::: Alıntı

Dönerden 30 milyon dolar çıkaran Maydanoz Döner’in hikayesi

Cuma Dağlı… Hayatının kararını vermesi kolay olmadı… Çok düşündü, geceleri uykuları kaçtı, hatta çevresindekiler bile “deli” gözüyle bakmaya başladı. Eşinin bileziklerini sattı, cebindeki bütün parayı günden güne borcu dağ gibi büyüyen 17 şubeli Maydonoz Döner’e yatırdı, ortak oldu. İlk yaptığı iş “sistem” geliştirmek oldu. Şirkette görev ve sorumlulukları, markanın standartlarını belirledi, sahaya inerek şubeleri tek tek denetledi. Kurallara uymayan 3 şubeyle vedalaştı. Yaptıkları kısa sürede etkisini gösterdi. İlk yıl 46 şubeye ikinci yıl 92 şubeye çıkarak büyüme rekoru kırdı. Bugün Maydonoz Döner, günlük 6 ton döner satan, yılda 30 milyon dolar ciro yapan bir şirket haline geldi… Türkiye’de, franchise sistemini en iyi uygulayanlardan biri olan Cuma Dağlı, Maydanöz Döner’in hikayesini ChefStory’de anlattı…

1988 yılında Aksaray’a bağlı Böget köyünde dünyaya gelen Cuma Dağlı, ailesinin çiftçi olması nedeniyle kendisini çocuk yaşta tarla işlerinin içinde bulur. Okuldan geldikten sonra koyun kuzu otlatmaktan çobanlığa, tarım ve hayvancılığın her çeşidinden çapaya kadar her işi yapan Dağlı, o günlerin kendisine ileride büyük faydalar sağladığını söylüyor.

::::::
::: Ham kayıtlar

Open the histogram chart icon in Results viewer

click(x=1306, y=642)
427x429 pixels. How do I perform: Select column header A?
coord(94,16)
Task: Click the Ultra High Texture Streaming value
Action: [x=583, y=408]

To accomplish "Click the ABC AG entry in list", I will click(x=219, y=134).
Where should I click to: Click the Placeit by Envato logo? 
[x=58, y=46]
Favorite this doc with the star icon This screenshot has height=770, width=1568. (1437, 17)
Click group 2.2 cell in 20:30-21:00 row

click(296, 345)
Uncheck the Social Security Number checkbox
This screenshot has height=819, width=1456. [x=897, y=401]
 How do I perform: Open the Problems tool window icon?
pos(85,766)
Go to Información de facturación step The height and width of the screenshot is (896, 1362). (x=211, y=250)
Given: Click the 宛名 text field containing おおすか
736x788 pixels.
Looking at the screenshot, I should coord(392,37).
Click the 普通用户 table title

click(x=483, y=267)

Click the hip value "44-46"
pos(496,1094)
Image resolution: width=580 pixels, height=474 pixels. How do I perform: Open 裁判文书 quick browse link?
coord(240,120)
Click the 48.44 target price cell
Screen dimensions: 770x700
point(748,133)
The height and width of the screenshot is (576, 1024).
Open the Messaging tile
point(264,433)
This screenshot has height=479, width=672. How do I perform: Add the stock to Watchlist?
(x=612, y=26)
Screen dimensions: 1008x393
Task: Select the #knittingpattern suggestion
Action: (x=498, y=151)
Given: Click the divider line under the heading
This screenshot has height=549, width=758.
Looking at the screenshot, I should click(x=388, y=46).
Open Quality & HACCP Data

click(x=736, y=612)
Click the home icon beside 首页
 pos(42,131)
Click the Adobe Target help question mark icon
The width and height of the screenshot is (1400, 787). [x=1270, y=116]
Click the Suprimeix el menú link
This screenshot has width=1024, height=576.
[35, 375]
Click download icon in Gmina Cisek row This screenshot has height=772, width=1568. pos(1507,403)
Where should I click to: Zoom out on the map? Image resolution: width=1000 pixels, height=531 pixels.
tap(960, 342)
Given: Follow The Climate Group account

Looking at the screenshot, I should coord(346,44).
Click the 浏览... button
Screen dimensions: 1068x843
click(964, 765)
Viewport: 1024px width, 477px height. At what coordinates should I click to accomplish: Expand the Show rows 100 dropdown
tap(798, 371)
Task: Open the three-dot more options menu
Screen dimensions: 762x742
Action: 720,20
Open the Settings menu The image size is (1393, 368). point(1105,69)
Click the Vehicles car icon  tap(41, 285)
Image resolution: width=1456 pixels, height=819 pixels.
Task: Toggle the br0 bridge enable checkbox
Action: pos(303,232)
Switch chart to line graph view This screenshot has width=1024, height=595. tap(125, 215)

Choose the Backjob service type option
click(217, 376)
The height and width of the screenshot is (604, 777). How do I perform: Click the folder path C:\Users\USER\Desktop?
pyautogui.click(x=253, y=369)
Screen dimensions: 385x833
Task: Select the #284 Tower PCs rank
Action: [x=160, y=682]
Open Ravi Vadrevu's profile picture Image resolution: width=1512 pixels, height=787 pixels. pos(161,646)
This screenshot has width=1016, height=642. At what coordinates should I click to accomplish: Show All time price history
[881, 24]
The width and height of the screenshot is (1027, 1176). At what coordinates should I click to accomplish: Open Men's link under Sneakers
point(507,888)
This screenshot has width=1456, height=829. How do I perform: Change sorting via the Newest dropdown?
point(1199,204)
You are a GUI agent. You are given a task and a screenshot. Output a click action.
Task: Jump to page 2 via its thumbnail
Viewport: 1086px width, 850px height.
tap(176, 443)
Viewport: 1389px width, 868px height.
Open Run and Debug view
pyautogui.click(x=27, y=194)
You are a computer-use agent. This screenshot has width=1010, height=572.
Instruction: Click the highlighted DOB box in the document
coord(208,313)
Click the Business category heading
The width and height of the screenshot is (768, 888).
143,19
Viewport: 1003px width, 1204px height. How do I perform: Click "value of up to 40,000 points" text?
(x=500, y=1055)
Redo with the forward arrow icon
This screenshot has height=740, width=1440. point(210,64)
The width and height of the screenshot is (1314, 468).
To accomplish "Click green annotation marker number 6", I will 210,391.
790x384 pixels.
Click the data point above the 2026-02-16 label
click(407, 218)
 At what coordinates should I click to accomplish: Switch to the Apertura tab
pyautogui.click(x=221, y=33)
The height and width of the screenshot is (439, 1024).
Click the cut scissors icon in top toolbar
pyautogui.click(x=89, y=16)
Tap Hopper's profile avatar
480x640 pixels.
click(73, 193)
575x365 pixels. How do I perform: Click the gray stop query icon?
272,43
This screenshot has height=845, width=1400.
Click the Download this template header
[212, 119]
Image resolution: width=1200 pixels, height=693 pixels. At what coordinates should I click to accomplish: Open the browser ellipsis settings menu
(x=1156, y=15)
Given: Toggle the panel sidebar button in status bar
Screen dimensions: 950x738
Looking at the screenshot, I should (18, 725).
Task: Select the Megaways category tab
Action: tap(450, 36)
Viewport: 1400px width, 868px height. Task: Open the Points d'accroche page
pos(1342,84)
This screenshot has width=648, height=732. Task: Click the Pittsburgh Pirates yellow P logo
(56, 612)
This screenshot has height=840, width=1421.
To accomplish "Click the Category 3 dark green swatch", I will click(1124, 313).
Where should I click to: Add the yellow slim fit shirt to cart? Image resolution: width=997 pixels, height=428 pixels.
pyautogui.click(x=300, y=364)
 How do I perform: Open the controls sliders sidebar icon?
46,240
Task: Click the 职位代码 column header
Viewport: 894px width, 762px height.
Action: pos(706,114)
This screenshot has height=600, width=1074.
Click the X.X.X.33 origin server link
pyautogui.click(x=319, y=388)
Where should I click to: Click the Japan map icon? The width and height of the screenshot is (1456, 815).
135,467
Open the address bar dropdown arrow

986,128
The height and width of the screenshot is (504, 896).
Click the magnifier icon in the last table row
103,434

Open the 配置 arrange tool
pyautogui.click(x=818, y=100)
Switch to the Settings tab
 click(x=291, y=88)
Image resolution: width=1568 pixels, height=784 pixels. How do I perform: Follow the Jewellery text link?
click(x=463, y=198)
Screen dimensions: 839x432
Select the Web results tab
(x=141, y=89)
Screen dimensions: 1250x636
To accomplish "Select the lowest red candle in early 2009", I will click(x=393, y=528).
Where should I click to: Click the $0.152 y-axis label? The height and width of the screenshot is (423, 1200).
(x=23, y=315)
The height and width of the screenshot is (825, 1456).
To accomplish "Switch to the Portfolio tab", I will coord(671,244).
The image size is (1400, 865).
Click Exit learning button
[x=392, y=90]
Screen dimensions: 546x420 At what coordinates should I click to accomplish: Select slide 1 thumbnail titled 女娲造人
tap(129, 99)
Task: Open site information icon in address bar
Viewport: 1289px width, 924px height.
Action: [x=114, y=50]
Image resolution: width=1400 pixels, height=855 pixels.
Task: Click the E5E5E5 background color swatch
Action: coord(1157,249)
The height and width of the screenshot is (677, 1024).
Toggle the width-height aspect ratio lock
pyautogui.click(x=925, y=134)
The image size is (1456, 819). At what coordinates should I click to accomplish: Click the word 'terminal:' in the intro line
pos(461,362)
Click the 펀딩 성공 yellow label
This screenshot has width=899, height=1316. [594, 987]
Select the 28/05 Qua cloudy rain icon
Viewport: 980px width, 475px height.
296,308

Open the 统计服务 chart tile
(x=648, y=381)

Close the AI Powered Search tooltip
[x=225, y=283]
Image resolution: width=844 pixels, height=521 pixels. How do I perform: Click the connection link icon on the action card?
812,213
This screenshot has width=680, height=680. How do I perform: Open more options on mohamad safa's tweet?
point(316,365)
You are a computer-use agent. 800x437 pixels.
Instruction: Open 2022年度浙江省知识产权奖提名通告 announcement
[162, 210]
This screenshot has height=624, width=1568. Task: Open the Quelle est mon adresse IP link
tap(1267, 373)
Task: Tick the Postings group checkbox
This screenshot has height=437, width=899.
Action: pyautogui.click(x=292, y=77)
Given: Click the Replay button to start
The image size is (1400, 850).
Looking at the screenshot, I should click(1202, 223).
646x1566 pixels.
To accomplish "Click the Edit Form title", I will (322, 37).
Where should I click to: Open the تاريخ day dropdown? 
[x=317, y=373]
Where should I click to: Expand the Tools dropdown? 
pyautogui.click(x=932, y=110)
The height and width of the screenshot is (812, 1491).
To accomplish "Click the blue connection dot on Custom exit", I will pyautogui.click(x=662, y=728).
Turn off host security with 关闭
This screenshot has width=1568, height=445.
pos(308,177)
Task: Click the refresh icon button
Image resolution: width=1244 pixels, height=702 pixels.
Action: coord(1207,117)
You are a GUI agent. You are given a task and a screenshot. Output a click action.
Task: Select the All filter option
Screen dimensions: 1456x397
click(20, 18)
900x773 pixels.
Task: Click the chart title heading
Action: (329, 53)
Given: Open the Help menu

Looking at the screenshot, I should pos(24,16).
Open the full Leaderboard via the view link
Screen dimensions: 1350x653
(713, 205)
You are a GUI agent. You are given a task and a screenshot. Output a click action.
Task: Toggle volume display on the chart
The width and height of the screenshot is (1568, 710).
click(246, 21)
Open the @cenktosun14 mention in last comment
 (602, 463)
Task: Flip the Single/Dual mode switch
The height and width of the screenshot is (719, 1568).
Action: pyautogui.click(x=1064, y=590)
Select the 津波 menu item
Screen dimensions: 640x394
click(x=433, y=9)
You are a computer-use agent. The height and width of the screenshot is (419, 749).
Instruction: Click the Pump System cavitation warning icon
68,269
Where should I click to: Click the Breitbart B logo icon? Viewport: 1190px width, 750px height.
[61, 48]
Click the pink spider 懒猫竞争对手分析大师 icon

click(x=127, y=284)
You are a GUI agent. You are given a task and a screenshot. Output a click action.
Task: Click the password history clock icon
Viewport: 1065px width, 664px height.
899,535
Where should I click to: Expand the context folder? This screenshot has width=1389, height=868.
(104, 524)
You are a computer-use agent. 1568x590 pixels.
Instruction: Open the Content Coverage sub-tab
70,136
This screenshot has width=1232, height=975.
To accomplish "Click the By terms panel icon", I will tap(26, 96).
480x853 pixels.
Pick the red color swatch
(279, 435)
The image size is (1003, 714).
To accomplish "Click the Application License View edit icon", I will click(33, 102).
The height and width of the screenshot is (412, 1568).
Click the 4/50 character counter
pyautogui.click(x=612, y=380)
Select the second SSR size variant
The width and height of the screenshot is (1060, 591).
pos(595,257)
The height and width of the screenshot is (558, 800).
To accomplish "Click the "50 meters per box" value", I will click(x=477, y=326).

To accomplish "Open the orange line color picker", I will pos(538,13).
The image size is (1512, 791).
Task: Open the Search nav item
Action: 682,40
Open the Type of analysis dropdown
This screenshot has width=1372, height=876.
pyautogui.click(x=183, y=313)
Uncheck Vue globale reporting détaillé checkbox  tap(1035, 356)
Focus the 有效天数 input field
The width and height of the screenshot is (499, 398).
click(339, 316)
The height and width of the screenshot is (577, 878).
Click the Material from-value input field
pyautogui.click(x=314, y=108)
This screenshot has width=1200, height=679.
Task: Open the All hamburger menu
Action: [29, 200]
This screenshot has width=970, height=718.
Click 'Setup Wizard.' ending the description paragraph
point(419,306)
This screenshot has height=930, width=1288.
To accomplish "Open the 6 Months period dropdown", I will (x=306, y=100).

::::::

Verilen görev:
Maydanoz Döner yazısında "1988 yılında Aksaray’a" sözcüklerini içeren yerle başlayıp "faydalar sağladığını söylüyor." ile biten bölümü hiçbir değişiklik yapmadan yeniden yazın.

Çözüm:
1988 yılında Aksaray’a bağlı Böget köyünde dünyaya gelen Cuma Dağlı, ailesinin çiftçi olması nedeniyle kendisini çocuk yaşta tarla işlerinin içinde bulur. Okuldan geldikten sonra koyun kuzu otlatmaktan çobanlığa, tarım ve hayvancılığın her çeşidinden çapaya kadar her işi yapan Dağlı, o günlerin kendisine ileride büyük faydalar sağladığını söylüyor.